[Collected data]
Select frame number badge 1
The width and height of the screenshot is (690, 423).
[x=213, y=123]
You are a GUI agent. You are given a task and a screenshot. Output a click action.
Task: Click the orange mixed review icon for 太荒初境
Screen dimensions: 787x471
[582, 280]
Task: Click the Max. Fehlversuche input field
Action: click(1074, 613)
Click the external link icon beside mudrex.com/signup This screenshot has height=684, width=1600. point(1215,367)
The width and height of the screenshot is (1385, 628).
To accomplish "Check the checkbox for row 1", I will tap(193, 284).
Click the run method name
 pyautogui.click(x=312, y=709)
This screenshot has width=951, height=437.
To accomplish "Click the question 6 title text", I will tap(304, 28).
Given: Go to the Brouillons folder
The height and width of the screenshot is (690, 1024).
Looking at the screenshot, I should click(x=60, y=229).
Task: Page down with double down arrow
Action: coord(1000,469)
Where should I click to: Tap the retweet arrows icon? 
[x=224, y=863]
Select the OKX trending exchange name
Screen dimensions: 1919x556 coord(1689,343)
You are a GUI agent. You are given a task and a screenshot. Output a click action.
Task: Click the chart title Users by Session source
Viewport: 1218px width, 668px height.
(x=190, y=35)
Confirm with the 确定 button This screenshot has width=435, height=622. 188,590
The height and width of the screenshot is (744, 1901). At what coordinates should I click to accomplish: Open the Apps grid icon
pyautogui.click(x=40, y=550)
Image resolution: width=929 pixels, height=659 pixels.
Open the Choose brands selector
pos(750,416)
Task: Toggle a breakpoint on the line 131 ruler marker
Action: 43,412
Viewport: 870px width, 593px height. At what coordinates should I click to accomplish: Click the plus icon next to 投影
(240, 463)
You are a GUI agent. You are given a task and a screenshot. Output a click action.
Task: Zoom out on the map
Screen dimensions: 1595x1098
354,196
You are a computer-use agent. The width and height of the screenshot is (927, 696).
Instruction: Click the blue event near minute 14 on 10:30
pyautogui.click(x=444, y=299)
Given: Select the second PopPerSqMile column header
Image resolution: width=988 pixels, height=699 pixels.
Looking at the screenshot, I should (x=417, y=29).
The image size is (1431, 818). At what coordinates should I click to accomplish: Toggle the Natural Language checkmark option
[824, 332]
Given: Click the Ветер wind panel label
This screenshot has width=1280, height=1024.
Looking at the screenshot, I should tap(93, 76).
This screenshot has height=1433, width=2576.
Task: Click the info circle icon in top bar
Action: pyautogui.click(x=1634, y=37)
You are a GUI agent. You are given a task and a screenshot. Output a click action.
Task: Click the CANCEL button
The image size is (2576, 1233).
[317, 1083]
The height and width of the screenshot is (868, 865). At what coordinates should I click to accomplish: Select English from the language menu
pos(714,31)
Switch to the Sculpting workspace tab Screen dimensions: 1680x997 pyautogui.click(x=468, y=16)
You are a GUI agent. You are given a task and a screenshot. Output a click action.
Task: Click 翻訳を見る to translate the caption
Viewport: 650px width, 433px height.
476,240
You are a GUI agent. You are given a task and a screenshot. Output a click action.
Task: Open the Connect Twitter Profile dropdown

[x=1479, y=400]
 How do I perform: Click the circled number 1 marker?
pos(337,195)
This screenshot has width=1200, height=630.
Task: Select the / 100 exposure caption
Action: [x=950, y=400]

### Work task:
Write out again every entry above, exactly as given.

### Response below:
Select frame number badge 1
The width and height of the screenshot is (690, 423).
[x=213, y=123]
You are a GUI agent. You are given a task and a screenshot. Output a click action.
Task: Click the orange mixed review icon for 太荒初境
Screen dimensions: 787x471
[582, 280]
Task: Click the Max. Fehlversuche input field
Action: click(1074, 613)
Click the external link icon beside mudrex.com/signup This screenshot has height=684, width=1600. point(1215,367)
The width and height of the screenshot is (1385, 628).
To accomplish "Check the checkbox for row 1", I will tap(193, 284).
Click the run method name
 pyautogui.click(x=312, y=709)
This screenshot has width=951, height=437.
To accomplish "Click the question 6 title text", I will tap(304, 28).
Given: Go to the Brouillons folder
The height and width of the screenshot is (690, 1024).
Looking at the screenshot, I should click(x=60, y=229).
Task: Page down with double down arrow
Action: coord(1000,469)
Where should I click to: Tap the retweet arrows icon? 
[x=224, y=863]
Select the OKX trending exchange name
Screen dimensions: 1919x556 coord(1689,343)
You are a GUI agent. You are given a task and a screenshot. Output a click action.
Task: Click the chart title Users by Session source
Viewport: 1218px width, 668px height.
(x=190, y=35)
Confirm with the 确定 button This screenshot has width=435, height=622. 188,590
The height and width of the screenshot is (744, 1901). At what coordinates should I click to accomplish: Open the Apps grid icon
pyautogui.click(x=40, y=550)
Image resolution: width=929 pixels, height=659 pixels.
Open the Choose brands selector
pos(750,416)
Task: Toggle a breakpoint on the line 131 ruler marker
Action: 43,412
Viewport: 870px width, 593px height. At what coordinates should I click to accomplish: Click the plus icon next to 投影
(240, 463)
You are a GUI agent. You are given a task and a screenshot. Output a click action.
Task: Zoom out on the map
Screen dimensions: 1595x1098
354,196
You are a computer-use agent. The width and height of the screenshot is (927, 696).
Instruction: Click the blue event near minute 14 on 10:30
pyautogui.click(x=444, y=299)
Given: Select the second PopPerSqMile column header
Image resolution: width=988 pixels, height=699 pixels.
Looking at the screenshot, I should (x=417, y=29).
The image size is (1431, 818). At what coordinates should I click to accomplish: Toggle the Natural Language checkmark option
[824, 332]
Given: Click the Ветер wind panel label
This screenshot has width=1280, height=1024.
Looking at the screenshot, I should tap(93, 76).
This screenshot has height=1433, width=2576.
Task: Click the info circle icon in top bar
Action: pyautogui.click(x=1634, y=37)
You are a GUI agent. You are given a task and a screenshot. Output a click action.
Task: Click the CANCEL button
The image size is (2576, 1233).
[317, 1083]
The height and width of the screenshot is (868, 865). At what coordinates should I click to accomplish: Select English from the language menu
pos(714,31)
Switch to the Sculpting workspace tab Screen dimensions: 1680x997 pyautogui.click(x=468, y=16)
You are a GUI agent. You are given a task and a screenshot. Output a click action.
Task: Click 翻訳を見る to translate the caption
Viewport: 650px width, 433px height.
476,240
You are a GUI agent. You are given a task and a screenshot. Output a click action.
Task: Open the Connect Twitter Profile dropdown

[x=1479, y=400]
 How do I perform: Click the circled number 1 marker?
pos(337,195)
This screenshot has width=1200, height=630.
Task: Select the / 100 exposure caption
Action: [x=950, y=400]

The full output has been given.